Precision medicine trial opens for patients with rare cancers


Cancer Research UK, the University of Manchester and Roche have opened a multi-drug, precision medicine trial aiming to find out whether existing drugs could benefit patients with rare cancers.

The DETERMINE trial will recruit both paediatric and adult patients with any rare cancer type, with eligible patients having undergone genetic screening that found they have one of the particular genetic mutations in their cancer that can be targeted by a drug on the trial.

“With technological advances in genetic testing we’ve learned that some rare tumours contain genetic abnormalities which may benefit from targeted treatment currently only available for more common cancer types,” explained Dr Matthew Krebs, chief investigator for the trial at the University of Manchester and The Christie NHS Foundation Trust.

Cancer Research UK’s Centre for Drug Development will sponsor and manage the trial, which will be led by the University of Manchester. Roche is providing seven of its targeted drugs to be evaluated in the first instance, with further pharmaceutical partners encouraged to contribute their drugs as the trial progresses.

Any drug which appears to be working for patients in the trial will be submitted for review by the Cancer Drug Fund which will decide whether to collect more data and assess if it could be used as a routine treatment option on the NHS for patients with this cancer type.

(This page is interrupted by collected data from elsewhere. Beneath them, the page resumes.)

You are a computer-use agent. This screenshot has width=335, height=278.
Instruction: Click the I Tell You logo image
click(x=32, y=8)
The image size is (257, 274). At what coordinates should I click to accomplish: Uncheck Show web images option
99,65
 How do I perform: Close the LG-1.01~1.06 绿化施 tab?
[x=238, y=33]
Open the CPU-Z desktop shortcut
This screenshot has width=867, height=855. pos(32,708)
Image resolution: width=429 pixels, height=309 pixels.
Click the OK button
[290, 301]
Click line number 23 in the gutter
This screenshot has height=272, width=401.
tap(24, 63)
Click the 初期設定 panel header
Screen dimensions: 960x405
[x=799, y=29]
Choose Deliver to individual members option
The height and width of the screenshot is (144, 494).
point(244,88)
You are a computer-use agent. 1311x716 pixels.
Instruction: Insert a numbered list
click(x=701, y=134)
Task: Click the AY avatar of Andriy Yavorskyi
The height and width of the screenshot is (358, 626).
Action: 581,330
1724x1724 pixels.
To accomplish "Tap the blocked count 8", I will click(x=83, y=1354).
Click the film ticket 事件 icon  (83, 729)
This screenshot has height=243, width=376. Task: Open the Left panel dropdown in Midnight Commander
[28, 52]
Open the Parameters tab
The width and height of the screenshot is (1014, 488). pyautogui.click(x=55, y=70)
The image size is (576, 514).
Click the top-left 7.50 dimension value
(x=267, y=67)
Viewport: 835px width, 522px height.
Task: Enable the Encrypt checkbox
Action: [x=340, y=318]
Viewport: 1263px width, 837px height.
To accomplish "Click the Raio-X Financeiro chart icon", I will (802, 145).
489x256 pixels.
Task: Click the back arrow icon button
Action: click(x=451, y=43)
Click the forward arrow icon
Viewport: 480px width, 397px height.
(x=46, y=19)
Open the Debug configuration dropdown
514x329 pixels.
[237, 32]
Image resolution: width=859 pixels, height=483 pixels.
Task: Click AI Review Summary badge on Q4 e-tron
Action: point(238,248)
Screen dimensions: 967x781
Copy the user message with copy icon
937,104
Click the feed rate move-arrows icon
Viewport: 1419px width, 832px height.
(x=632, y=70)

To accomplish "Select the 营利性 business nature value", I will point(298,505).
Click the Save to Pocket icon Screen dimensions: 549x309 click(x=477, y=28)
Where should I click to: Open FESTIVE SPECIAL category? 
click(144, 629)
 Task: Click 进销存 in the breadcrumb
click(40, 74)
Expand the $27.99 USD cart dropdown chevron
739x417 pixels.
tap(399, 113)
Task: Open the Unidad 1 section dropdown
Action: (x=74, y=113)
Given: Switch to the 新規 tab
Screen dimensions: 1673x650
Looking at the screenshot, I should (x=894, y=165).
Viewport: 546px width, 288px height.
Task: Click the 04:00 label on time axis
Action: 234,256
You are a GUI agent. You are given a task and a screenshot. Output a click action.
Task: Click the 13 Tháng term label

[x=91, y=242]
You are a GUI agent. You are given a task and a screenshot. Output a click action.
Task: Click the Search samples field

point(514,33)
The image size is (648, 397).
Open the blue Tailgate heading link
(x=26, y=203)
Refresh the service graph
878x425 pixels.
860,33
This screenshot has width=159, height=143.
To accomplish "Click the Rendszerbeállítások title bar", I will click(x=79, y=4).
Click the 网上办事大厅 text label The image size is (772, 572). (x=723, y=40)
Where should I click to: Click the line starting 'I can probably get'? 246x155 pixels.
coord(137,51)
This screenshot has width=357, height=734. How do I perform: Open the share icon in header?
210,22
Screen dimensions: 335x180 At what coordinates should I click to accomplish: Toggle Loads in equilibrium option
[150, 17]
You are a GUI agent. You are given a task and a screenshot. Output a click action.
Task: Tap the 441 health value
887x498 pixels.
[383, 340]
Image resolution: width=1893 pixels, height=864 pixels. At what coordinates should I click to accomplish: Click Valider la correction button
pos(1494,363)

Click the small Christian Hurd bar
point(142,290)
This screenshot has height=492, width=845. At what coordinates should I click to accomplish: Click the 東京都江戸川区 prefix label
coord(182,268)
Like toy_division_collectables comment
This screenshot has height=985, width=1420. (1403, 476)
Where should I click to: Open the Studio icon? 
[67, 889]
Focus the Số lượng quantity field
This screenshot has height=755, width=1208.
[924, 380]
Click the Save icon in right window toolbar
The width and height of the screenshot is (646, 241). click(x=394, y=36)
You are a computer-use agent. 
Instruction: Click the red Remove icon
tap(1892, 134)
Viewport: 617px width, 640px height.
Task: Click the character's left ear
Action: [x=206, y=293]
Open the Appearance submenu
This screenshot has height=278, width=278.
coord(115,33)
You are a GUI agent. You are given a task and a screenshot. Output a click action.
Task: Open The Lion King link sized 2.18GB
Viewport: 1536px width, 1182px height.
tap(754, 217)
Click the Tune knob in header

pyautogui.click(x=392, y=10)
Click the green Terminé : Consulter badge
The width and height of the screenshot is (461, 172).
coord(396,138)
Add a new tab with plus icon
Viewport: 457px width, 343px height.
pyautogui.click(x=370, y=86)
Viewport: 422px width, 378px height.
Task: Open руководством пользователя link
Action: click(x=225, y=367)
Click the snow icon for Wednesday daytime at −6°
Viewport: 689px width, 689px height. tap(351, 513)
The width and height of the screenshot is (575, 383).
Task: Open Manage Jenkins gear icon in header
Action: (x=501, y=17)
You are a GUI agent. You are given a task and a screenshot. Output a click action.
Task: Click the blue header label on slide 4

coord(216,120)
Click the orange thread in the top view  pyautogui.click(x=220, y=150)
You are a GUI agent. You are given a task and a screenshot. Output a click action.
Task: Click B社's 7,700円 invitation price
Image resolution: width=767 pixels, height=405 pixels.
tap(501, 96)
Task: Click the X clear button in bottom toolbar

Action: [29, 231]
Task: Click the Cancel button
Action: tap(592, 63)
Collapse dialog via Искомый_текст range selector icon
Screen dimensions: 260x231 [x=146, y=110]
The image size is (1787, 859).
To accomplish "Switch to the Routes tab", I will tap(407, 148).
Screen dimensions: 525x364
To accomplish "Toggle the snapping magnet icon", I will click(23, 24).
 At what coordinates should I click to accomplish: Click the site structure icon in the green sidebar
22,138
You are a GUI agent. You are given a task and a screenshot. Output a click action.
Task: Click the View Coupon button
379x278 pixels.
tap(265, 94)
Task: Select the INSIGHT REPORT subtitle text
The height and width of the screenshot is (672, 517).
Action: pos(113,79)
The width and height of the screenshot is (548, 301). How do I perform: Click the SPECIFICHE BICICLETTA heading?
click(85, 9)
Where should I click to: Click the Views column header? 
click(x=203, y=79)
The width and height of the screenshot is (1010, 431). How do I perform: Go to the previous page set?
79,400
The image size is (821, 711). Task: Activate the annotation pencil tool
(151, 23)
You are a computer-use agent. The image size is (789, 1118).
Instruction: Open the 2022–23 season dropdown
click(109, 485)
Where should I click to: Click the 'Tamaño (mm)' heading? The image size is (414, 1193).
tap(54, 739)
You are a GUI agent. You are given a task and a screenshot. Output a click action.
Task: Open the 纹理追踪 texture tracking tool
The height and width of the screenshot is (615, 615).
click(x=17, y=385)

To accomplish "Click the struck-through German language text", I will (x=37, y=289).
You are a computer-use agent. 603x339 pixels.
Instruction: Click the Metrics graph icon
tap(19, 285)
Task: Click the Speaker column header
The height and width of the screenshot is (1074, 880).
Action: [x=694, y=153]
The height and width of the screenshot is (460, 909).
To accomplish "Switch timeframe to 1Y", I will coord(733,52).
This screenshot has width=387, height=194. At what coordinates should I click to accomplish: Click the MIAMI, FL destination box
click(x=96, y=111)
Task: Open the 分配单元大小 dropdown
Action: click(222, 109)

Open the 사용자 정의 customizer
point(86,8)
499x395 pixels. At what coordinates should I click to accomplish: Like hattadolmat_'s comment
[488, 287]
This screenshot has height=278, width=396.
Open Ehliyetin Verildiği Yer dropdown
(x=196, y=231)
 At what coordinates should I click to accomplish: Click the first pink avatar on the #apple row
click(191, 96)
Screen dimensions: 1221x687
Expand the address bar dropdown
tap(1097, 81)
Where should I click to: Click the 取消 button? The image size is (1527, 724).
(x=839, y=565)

Rare cancers make up 22% of cancers that are diagnosed globally each year, which is more than any single type of cancer. Despite this, fewer treatment options exist for patients with rare cancers.

“This platform trial is a significant milestone in Cancer Research UK’s commitment to finding better treatments for cancer patients who desperately need them,” said Iain Foulkes, executive director of research and innovation at Cancer Research UK.

He continued: “By looking at drugs which are already available, and working with the Cancer Drugs Fund, our trial has a direct route to provide long-term patient access to potentially life-saving drugs which weren’t previously available to patients with rare cancers.”

The first trial site has opened at the Christie NHS Foundation Trust with other following sites including the University of Birmingham, the Royal Marsden NHS Foundation Trust and the University of Glasgow, as well as sites across the entire adult and paediatric Experimental Cancer Medicine Centres network.